In the records, find every line with the word "Select" and copy it out.
Content starts
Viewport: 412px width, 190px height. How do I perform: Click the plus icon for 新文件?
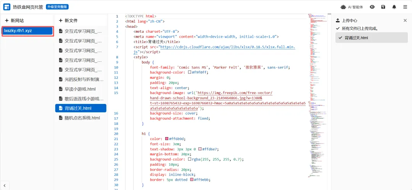coord(61,21)
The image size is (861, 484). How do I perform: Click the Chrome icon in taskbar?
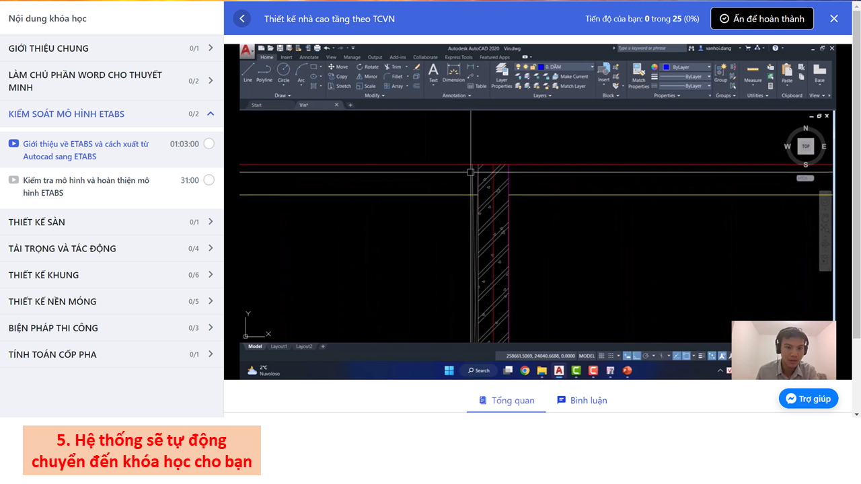[525, 370]
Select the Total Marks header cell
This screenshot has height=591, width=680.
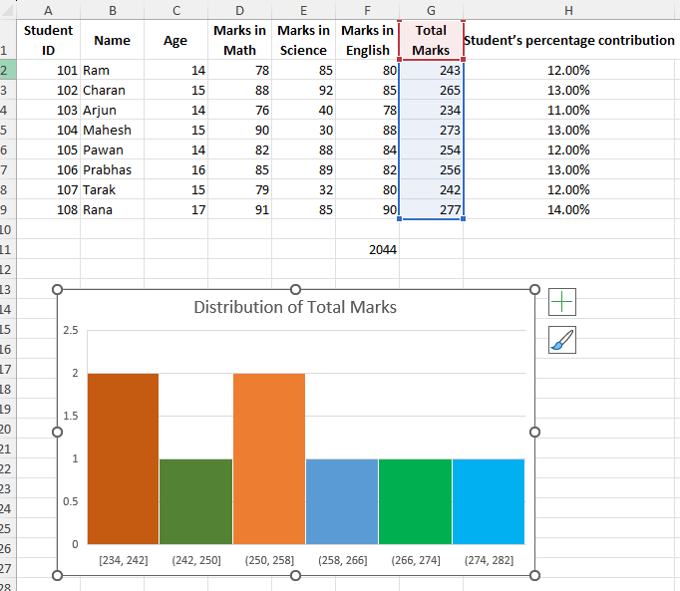click(x=431, y=40)
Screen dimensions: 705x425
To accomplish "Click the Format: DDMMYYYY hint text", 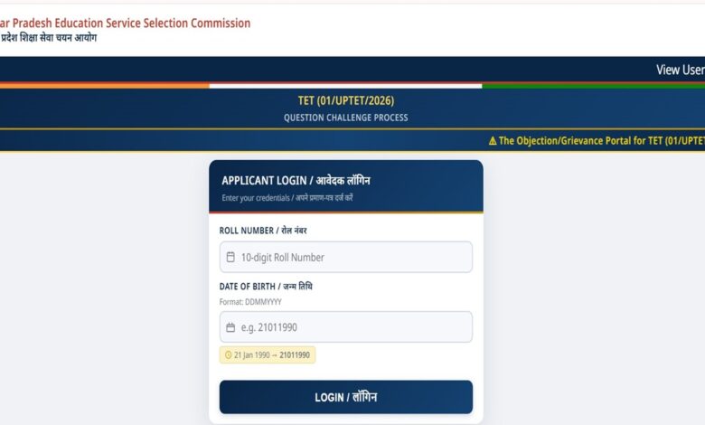I will (x=250, y=302).
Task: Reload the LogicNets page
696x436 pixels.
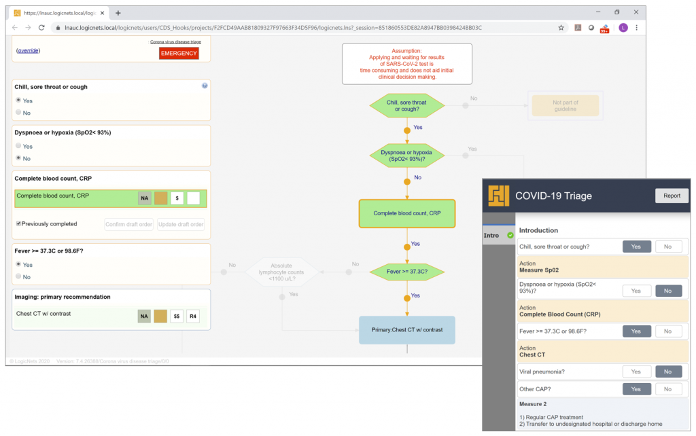Action: click(x=41, y=28)
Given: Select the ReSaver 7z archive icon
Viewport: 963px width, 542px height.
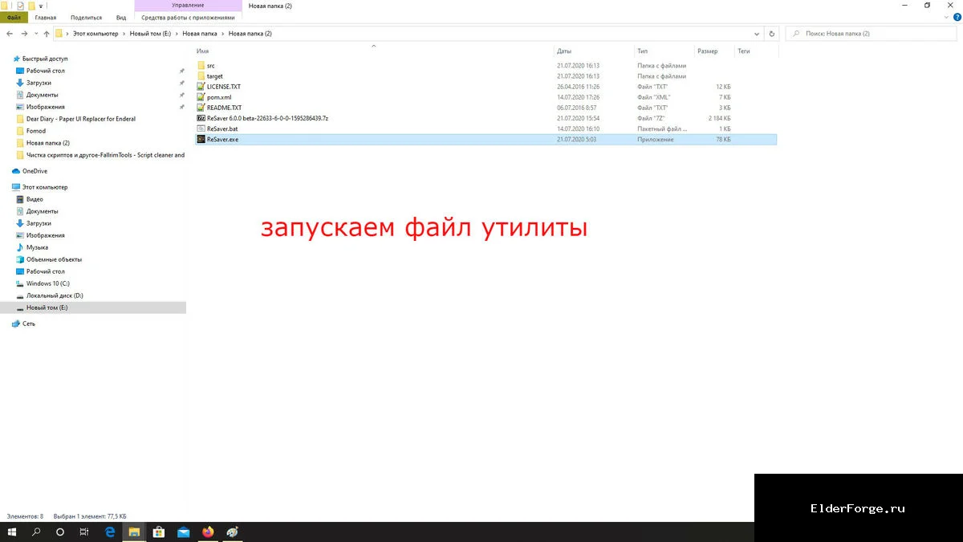Looking at the screenshot, I should tap(201, 117).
Content ends
» WRITTEN ANSWER
Select the Total Marks header cell
Given: Select the ReSaver 7z archive icon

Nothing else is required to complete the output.